In 2014, Google paid over $ 400 million for Deep Mind Technologies – a London-based startup focused on deep learning research. The company was working on a face recognition technology based on the video, as well as the text extraction from the audio file.
What is so attractive and profitable in the deep technology that the tech giant was buying startups for so much money? Deep learning is one of the fastest growing branches of artificial intelligence. How does it work? Simply speaking, in deep learning scientists try to improve technology to create neural networks, in other words, they are trying to develop IT systems that will be constructed and work as a human brain does.
The neural network is an enormous amount of interconnected processors running at the same time. Each of them has access to local storage and is powered by a significant amount of data. Each one of them also obtains information on the relationships between the data. If we want the neural network to “learn” well, the program must show it how to behave in response to specific external stimuli (i.e., entering data by a computer user).
Deep learning technology, or rather the neural network, has existed for fifty years, but at the end of the nineties, it was not that popular due to the lack of sufficient data. So, what made the situation change in less than two decades? First of all, we have a lot more data needed to build a multi-layer neural network. Secondly, with the latest technologies, we now have machines with much more computing power.
The human brain contains an average of about one hundred billion neurons, and each one is connected to another ten thousand neurons, so the number of connections between neurons – synapses – ranges from 100 billion to 1,000 billion. That’s a lot… That’s why we haven’t succeeded in building a neural network of this size and with such high computing power yet (though Google is working on the creation of artificial neural networks comparable to the brains of laboratory mice).
In order to make the best imitation of the human brain, researchers create complex neural networks spread over many layers. In fact, that is the multilevelness creates a possibility of deep learning. It is worth noting that deep learning is more like teaching a little child rather than a traditional programming because it is based on the cognitive processing. This allows machines to “understand” human signals and “respond” in a way that is understandable to humans.
Deep teaching is based on the mechanism of human brain work – network connections create tangled layers on many levels. Teaching the system involves “updating” the calls after each new stimulus. A machine based on deep learning implies the behavior attributed to humans – to imitate voice, identify images, or predict.
Deep Teaching Vs. Machine learning
The articles on artificial intelligence and the fact that we should seriously consider its potential can be found all over the network. Each of us has probably already bumped on some information on both machine and deep learning. The nuances between these three technologies are apparent to experts. What about the rest? What are the most significant differences between machine learning and deep learning and can one say that one has the upper hand against the other one?

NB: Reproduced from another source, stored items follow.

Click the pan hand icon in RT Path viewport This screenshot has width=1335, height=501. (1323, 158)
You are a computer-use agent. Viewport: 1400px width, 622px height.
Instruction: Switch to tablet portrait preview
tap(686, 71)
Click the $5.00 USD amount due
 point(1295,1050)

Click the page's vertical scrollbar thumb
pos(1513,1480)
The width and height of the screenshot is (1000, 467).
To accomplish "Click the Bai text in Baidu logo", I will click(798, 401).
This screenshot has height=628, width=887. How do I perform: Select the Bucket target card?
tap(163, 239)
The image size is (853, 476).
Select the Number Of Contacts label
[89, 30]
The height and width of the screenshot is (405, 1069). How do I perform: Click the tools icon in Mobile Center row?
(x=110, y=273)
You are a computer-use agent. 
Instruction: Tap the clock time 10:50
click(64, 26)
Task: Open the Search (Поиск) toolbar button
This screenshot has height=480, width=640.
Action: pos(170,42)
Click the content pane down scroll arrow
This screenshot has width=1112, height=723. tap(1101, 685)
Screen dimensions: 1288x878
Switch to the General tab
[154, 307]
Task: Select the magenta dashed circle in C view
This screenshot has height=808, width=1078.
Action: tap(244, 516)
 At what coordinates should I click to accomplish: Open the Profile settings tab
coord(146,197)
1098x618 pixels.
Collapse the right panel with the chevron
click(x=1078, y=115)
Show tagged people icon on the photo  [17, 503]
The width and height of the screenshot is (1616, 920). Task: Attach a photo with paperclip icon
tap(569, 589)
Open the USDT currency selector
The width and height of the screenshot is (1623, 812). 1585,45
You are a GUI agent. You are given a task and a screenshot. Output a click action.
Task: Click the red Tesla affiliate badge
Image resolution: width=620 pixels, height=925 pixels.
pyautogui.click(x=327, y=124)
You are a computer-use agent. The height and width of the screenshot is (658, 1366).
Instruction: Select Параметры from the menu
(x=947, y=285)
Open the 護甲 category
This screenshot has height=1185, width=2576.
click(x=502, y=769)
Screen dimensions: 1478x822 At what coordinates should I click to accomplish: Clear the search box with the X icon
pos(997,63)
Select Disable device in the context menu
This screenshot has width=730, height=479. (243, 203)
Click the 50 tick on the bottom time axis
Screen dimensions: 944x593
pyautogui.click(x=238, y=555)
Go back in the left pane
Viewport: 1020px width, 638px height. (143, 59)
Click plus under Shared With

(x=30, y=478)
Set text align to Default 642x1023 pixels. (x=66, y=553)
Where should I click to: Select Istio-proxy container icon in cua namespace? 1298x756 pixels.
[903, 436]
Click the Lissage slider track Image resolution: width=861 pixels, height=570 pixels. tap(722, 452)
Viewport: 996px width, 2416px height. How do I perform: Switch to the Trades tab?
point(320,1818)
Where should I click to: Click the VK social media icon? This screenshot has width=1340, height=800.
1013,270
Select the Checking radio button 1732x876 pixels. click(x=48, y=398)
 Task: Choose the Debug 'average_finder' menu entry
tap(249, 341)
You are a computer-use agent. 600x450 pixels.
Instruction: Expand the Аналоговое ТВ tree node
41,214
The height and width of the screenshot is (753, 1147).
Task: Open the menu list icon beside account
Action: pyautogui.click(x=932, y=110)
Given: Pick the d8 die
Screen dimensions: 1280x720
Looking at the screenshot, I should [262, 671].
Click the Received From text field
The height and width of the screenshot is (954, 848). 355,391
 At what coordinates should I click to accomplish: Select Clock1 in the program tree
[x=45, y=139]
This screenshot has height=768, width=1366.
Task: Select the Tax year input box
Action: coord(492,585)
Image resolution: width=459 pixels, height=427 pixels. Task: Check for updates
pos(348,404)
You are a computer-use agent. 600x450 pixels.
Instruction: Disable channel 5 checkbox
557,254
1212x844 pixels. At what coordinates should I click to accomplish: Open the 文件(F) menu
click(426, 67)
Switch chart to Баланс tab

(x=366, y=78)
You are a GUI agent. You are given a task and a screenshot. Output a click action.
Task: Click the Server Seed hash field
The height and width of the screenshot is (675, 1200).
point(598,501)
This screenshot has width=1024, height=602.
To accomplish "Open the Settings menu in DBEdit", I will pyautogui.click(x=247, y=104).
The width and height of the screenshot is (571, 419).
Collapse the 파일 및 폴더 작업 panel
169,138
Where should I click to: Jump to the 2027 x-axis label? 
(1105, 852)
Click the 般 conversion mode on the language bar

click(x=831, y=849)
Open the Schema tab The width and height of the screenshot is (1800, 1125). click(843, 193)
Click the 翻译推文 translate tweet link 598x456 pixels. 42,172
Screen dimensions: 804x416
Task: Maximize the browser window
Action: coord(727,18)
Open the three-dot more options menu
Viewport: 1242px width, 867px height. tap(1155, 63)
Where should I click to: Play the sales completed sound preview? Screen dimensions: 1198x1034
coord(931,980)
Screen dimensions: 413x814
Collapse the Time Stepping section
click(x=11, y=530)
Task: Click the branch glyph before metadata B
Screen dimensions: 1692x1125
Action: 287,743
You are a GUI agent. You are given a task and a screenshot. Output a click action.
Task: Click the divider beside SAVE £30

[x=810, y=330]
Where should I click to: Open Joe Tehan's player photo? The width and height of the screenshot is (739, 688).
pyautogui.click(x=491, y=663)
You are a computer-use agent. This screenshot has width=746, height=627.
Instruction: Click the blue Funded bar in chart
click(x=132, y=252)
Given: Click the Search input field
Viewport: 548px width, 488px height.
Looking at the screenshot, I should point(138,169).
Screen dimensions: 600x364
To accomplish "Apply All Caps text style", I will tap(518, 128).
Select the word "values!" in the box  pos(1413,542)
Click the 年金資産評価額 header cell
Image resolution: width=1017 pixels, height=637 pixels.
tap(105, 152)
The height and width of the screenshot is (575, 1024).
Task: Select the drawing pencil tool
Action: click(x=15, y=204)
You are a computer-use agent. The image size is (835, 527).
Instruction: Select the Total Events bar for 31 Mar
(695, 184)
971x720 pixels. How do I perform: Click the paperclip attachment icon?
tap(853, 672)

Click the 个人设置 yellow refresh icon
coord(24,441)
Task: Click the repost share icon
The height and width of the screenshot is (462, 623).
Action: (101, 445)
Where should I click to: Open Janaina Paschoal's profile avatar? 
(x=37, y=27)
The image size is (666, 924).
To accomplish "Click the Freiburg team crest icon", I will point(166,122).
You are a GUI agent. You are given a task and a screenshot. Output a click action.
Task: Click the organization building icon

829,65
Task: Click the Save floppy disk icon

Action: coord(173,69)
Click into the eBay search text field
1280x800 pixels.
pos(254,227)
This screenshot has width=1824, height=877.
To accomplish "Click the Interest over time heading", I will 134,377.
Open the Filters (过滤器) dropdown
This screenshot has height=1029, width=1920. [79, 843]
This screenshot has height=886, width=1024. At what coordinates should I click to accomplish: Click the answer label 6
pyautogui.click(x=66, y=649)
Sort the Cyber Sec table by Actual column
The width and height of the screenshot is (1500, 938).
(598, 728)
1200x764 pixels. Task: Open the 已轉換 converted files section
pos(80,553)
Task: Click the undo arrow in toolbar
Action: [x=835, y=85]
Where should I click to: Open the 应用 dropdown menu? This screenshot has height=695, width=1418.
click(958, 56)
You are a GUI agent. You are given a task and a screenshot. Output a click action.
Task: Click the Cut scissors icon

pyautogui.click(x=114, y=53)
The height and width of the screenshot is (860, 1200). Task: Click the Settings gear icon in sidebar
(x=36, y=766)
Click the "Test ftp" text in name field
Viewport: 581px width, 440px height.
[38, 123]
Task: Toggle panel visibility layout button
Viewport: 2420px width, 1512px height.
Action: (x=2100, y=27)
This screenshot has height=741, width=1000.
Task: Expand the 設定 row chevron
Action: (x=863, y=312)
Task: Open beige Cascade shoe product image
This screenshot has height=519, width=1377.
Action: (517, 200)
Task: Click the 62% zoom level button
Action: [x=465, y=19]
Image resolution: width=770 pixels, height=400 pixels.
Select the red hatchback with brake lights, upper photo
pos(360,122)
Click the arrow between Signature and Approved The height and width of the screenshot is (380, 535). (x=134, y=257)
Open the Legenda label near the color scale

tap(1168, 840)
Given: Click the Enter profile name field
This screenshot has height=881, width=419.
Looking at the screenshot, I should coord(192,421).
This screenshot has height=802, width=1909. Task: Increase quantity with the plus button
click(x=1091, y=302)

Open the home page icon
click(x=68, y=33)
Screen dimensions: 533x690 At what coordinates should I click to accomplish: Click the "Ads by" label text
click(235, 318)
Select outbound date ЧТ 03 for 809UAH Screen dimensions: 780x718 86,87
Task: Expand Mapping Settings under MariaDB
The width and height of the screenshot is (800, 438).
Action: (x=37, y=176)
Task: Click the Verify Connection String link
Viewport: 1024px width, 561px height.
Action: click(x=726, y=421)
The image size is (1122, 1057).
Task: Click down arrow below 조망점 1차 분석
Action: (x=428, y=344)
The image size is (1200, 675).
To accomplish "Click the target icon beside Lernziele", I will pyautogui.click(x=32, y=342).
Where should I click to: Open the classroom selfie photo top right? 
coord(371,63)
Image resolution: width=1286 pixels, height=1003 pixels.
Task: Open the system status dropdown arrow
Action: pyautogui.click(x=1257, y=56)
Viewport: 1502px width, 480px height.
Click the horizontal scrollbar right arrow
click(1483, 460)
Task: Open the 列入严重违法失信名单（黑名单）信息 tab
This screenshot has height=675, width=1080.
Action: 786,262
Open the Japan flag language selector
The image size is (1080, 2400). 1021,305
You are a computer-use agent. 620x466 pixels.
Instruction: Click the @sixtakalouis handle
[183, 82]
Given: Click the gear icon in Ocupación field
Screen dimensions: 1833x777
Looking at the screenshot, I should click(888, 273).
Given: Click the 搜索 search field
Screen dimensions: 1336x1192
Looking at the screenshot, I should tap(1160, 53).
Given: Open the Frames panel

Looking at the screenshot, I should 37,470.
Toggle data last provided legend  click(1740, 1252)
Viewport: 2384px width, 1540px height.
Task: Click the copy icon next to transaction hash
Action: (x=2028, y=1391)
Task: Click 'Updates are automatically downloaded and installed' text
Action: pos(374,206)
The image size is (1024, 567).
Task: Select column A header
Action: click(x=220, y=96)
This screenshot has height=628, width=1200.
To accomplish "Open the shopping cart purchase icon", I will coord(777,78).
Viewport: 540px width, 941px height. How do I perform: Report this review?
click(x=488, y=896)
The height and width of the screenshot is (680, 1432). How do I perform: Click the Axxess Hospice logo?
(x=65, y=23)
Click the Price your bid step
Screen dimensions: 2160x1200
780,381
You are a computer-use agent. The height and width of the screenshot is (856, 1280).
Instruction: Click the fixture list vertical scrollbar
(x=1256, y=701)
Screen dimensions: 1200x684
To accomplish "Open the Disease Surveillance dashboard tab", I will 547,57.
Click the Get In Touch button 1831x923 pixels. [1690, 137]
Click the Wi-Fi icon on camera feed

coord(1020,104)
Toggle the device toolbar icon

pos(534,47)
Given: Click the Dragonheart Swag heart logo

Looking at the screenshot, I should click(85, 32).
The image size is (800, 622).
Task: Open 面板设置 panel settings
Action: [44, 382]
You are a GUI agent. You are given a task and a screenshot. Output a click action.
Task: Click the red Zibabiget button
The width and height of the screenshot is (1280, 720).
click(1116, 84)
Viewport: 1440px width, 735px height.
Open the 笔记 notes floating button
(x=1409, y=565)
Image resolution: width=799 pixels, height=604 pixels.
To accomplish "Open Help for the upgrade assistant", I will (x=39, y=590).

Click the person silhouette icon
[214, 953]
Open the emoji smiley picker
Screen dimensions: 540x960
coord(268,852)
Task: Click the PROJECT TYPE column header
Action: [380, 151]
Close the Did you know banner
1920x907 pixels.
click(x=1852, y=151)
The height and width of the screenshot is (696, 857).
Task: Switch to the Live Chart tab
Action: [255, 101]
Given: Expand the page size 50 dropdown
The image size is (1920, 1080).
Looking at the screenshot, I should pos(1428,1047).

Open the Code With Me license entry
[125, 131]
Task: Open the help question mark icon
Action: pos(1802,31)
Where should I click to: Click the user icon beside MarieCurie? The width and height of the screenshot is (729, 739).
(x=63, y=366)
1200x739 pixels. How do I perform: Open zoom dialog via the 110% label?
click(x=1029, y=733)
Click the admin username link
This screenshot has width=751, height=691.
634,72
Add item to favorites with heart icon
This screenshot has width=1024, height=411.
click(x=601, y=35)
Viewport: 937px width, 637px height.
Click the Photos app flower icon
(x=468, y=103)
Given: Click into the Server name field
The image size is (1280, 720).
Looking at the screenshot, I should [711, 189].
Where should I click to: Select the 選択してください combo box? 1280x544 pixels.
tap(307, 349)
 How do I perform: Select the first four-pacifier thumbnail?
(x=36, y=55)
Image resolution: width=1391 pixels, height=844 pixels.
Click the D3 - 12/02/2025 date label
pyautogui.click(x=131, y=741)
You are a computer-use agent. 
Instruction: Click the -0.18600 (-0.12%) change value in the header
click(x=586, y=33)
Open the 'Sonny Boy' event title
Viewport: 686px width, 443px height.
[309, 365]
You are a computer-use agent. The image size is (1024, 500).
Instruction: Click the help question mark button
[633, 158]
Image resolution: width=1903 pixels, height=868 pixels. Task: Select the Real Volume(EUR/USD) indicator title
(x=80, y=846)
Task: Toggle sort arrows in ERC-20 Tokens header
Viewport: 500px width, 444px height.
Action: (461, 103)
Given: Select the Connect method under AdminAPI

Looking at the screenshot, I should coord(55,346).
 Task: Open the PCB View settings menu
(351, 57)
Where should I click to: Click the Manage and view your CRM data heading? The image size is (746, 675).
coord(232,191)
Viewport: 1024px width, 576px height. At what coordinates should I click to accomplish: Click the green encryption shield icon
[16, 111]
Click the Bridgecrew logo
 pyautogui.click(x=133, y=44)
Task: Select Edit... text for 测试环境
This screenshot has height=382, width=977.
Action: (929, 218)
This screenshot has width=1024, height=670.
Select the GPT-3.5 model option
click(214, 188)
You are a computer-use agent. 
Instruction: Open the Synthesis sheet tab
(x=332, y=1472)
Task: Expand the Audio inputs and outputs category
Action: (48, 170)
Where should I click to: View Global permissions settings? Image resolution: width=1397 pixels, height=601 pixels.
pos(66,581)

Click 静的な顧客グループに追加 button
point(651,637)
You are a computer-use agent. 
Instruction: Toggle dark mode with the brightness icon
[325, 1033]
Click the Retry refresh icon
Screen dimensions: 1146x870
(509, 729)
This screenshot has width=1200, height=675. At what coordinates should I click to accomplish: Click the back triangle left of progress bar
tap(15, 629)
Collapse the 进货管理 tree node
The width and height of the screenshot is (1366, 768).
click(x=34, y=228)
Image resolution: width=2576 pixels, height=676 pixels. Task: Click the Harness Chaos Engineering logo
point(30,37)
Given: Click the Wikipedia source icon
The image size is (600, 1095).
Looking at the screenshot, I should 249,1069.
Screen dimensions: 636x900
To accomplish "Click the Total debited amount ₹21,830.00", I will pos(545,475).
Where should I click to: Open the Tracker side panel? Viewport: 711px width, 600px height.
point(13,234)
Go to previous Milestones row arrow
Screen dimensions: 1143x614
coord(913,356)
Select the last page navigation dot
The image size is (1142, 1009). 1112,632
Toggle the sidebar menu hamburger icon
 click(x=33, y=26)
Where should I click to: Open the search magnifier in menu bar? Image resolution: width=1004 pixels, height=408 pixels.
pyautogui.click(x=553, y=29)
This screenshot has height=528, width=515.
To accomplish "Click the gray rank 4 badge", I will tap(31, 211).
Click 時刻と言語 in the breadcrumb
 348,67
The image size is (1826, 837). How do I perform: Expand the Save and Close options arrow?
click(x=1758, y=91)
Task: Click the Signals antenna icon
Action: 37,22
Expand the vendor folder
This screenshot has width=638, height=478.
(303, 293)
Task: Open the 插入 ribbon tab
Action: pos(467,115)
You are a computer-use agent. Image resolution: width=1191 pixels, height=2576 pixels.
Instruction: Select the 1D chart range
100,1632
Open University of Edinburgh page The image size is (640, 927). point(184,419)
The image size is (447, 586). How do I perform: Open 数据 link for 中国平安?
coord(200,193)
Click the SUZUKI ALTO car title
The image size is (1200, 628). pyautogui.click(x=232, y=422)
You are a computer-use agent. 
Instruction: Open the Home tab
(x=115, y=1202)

Let’s start with the weakness of machine learning:
- It requires the presence of a human who, by introducing thousands of examples, teaches the machine how to draw knowledge from them
- All errors must be corrected manually
- The learning process itself is very time-consuming
- The machine is fully human dependent, so it is difficult to determine its level of intelligence
Deep learning takes place without supervision and control. I write “rather” because there are known cases where deep learning requires a human presence. However, for the most part, deep learning is the creation of neural networks that allow the computer to think independently (without human participation).
The power of the deep learning model comes from the data. It needs more than ten thousand data cases to achieve good results. Of course, this number is not the only requirement, because the data must include many variations so the machine could understand it.
Artificial Intelligence is like an umbrella that covers both deep learning and machine learning. If we were to draw a circular diagram illustrating the relationship between Artificial Intelligence, Machine Learning, and Deep Learning, then the largest circle would be reserved for artificial intelligence, in the middle, there would be a “field” for machine learning, and in its very center – for deep learning.
Deep learning in e-commerce
Maybe most people still think that this technology is still commonly unknown. Well, no. Google’s translator is using deep learning technology. Moreover – two years ago Microsoft created a deep learning algorithm that is more accurate than a human. During the test, it classified faultlessly over three hundred thousand photographs into one of the three descriptive categories.
So, how deep learning can be used in the e-commerce? First and foremost, it will be much easier to get even more accurate demographic data, because computers are constantly being “taught” to differentiate between age and other indicators. Also, traffic analysis in the store can be more detailed, because we have more knowledge of the activities that the potential buyer do in the shop, who is he, and what actions he is undertaking on the site.